**** Provided records ****

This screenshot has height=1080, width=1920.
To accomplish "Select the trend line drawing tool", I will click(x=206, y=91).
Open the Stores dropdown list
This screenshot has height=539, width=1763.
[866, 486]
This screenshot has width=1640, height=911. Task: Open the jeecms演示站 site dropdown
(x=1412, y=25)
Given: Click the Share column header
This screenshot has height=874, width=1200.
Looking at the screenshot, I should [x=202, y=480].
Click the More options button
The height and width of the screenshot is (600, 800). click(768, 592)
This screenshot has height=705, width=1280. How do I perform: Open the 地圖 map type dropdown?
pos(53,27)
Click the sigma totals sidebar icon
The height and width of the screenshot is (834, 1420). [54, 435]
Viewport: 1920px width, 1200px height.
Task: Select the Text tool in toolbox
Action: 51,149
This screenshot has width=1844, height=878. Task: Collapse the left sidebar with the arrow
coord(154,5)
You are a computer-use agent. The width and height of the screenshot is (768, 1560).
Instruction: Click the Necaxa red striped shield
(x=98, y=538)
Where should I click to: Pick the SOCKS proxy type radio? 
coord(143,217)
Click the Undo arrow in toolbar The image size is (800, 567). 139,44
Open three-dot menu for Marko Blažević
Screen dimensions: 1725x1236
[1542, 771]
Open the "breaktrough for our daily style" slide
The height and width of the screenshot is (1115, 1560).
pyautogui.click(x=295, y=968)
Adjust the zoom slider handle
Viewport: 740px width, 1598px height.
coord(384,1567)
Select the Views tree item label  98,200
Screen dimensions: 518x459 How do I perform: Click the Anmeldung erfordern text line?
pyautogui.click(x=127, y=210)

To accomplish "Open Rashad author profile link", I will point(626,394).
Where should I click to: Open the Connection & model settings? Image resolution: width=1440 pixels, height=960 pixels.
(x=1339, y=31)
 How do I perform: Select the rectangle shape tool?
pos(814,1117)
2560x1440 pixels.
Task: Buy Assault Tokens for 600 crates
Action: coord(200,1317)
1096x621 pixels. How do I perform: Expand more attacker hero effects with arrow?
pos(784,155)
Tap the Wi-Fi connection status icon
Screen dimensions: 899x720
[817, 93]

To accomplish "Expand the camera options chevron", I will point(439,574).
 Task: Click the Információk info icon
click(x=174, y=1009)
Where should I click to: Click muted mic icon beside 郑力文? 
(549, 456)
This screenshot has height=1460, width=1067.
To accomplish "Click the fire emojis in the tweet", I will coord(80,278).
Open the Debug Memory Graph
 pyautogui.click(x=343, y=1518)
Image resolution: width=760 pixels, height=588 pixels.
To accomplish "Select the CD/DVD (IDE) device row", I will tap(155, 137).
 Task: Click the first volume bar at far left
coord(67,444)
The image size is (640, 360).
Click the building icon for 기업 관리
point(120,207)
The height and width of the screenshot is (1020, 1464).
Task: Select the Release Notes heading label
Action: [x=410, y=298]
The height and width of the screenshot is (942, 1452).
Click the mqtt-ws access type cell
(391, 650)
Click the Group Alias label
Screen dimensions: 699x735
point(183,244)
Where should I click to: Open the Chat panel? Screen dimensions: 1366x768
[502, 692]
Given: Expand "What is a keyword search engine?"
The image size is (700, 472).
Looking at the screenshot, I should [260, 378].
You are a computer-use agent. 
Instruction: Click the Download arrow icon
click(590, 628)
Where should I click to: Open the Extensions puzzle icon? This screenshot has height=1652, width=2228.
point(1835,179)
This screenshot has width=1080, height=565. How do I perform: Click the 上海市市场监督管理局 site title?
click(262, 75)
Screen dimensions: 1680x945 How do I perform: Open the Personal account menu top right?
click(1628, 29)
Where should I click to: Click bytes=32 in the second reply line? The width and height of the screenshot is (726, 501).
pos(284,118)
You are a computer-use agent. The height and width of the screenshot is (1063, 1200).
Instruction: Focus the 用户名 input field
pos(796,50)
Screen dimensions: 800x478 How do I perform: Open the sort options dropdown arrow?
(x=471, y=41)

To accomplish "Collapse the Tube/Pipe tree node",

****

*Task description:*
Could you echo all of the data above back verbatim, line for line, without changing anything?

*Exercise response:*
This screenshot has height=1080, width=1920.
To accomplish "Select the trend line drawing tool", I will click(x=206, y=91).
Open the Stores dropdown list
This screenshot has height=539, width=1763.
[866, 486]
This screenshot has width=1640, height=911. Task: Open the jeecms演示站 site dropdown
(x=1412, y=25)
Given: Click the Share column header
This screenshot has height=874, width=1200.
Looking at the screenshot, I should [x=202, y=480].
Click the More options button
The height and width of the screenshot is (600, 800). click(768, 592)
This screenshot has height=705, width=1280. How do I perform: Open the 地圖 map type dropdown?
pos(53,27)
Click the sigma totals sidebar icon
The height and width of the screenshot is (834, 1420). [54, 435]
Viewport: 1920px width, 1200px height.
Task: Select the Text tool in toolbox
Action: 51,149
This screenshot has width=1844, height=878. Task: Collapse the left sidebar with the arrow
coord(154,5)
You are a computer-use agent. The width and height of the screenshot is (768, 1560).
Instruction: Click the Necaxa red striped shield
(x=98, y=538)
Where should I click to: Pick the SOCKS proxy type radio? 
coord(143,217)
Click the Undo arrow in toolbar The image size is (800, 567). 139,44
Open three-dot menu for Marko Blažević
Screen dimensions: 1725x1236
[1542, 771]
Open the "breaktrough for our daily style" slide
The height and width of the screenshot is (1115, 1560).
pyautogui.click(x=295, y=968)
Adjust the zoom slider handle
Viewport: 740px width, 1598px height.
coord(384,1567)
Select the Views tree item label  98,200
Screen dimensions: 518x459 How do I perform: Click the Anmeldung erfordern text line?
pyautogui.click(x=127, y=210)

To accomplish "Open Rashad author profile link", I will point(626,394).
Where should I click to: Open the Connection & model settings? Image resolution: width=1440 pixels, height=960 pixels.
(x=1339, y=31)
 How do I perform: Select the rectangle shape tool?
pos(814,1117)
2560x1440 pixels.
Task: Buy Assault Tokens for 600 crates
Action: coord(200,1317)
1096x621 pixels. How do I perform: Expand more attacker hero effects with arrow?
pos(784,155)
Tap the Wi-Fi connection status icon
Screen dimensions: 899x720
[817, 93]

To accomplish "Expand the camera options chevron", I will point(439,574).
 Task: Click the Információk info icon
click(x=174, y=1009)
Where should I click to: Click muted mic icon beside 郑力文? 
(549, 456)
This screenshot has height=1460, width=1067.
To accomplish "Click the fire emojis in the tweet", I will coord(80,278).
Open the Debug Memory Graph
 pyautogui.click(x=343, y=1518)
Image resolution: width=760 pixels, height=588 pixels.
To accomplish "Select the CD/DVD (IDE) device row", I will tap(155, 137).
 Task: Click the first volume bar at far left
coord(67,444)
The image size is (640, 360).
Click the building icon for 기업 관리
point(120,207)
The height and width of the screenshot is (1020, 1464).
Task: Select the Release Notes heading label
Action: [x=410, y=298]
The height and width of the screenshot is (942, 1452).
Click the mqtt-ws access type cell
(391, 650)
Click the Group Alias label
Screen dimensions: 699x735
point(183,244)
Where should I click to: Open the Chat panel? Screen dimensions: 1366x768
[502, 692]
Given: Expand "What is a keyword search engine?"
The image size is (700, 472).
Looking at the screenshot, I should [260, 378].
You are a computer-use agent. 
Instruction: Click the Download arrow icon
click(590, 628)
Where should I click to: Open the Extensions puzzle icon? This screenshot has height=1652, width=2228.
point(1835,179)
This screenshot has width=1080, height=565. How do I perform: Click the 上海市市场监督管理局 site title?
click(262, 75)
Screen dimensions: 1680x945 How do I perform: Open the Personal account menu top right?
click(1628, 29)
Where should I click to: Click bytes=32 in the second reply line? The width and height of the screenshot is (726, 501).
pos(284,118)
You are a computer-use agent. The height and width of the screenshot is (1063, 1200).
Instruction: Focus the 用户名 input field
pos(796,50)
Screen dimensions: 800x478 How do I perform: Open the sort options dropdown arrow?
(x=471, y=41)

To accomplish "Collapse the Tube/Pipe tree node",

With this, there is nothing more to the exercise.